Task to complete:
Extract precisely the lines of the entries below, from the first line through the line containing "1172x695 pixels.".
*** Opening of Records supplied ***
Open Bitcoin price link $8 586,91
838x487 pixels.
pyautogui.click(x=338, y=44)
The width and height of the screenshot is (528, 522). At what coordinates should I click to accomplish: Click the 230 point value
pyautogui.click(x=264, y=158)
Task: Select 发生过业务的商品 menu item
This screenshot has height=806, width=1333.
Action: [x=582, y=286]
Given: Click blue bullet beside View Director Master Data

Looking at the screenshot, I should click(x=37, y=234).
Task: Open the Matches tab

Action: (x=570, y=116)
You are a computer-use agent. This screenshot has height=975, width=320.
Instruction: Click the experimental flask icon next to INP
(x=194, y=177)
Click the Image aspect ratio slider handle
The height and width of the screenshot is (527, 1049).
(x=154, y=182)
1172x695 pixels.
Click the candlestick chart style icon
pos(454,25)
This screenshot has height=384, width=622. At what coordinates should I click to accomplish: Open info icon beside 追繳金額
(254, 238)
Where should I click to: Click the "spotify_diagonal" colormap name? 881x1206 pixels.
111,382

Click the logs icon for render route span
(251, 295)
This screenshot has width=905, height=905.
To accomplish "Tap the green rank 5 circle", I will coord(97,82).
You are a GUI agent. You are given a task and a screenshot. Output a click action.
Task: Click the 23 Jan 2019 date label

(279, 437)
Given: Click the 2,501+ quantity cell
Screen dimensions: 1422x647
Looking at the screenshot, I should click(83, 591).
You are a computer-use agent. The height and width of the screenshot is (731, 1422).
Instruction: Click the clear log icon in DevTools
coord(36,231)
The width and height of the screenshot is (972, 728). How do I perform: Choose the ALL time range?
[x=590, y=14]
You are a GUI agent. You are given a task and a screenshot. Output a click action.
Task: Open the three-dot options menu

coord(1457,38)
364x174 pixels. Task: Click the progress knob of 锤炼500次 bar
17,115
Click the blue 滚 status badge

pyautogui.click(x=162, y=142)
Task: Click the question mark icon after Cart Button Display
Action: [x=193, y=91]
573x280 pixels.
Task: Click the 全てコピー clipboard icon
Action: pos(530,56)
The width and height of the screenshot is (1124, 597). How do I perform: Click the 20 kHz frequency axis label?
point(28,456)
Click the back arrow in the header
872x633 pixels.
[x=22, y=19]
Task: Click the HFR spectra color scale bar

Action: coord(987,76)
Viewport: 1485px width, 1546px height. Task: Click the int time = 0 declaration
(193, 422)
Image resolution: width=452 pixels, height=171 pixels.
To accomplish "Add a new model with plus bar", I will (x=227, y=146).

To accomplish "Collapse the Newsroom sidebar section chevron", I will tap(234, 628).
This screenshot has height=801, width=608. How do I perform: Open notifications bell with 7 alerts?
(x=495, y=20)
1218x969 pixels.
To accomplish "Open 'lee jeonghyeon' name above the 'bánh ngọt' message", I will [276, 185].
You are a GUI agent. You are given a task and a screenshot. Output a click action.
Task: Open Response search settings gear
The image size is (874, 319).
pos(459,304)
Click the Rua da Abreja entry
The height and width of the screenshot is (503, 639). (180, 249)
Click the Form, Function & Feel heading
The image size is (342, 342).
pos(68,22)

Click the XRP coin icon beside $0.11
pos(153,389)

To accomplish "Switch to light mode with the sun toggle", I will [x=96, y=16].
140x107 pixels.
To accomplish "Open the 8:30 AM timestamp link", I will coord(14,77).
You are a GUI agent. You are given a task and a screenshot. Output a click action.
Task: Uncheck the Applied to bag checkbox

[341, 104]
*** Close of Records supplied ***
Solution to the problem:
Open Bitcoin price link $8 586,91
838x487 pixels.
pyautogui.click(x=338, y=44)
The width and height of the screenshot is (528, 522). At what coordinates should I click to accomplish: Click the 230 point value
pyautogui.click(x=264, y=158)
Task: Select 发生过业务的商品 menu item
This screenshot has height=806, width=1333.
Action: [x=582, y=286]
Given: Click blue bullet beside View Director Master Data

Looking at the screenshot, I should click(x=37, y=234).
Task: Open the Matches tab

Action: (x=570, y=116)
You are a computer-use agent. This screenshot has height=975, width=320.
Instruction: Click the experimental flask icon next to INP
(x=194, y=177)
Click the Image aspect ratio slider handle
The height and width of the screenshot is (527, 1049).
(x=154, y=182)
1172x695 pixels.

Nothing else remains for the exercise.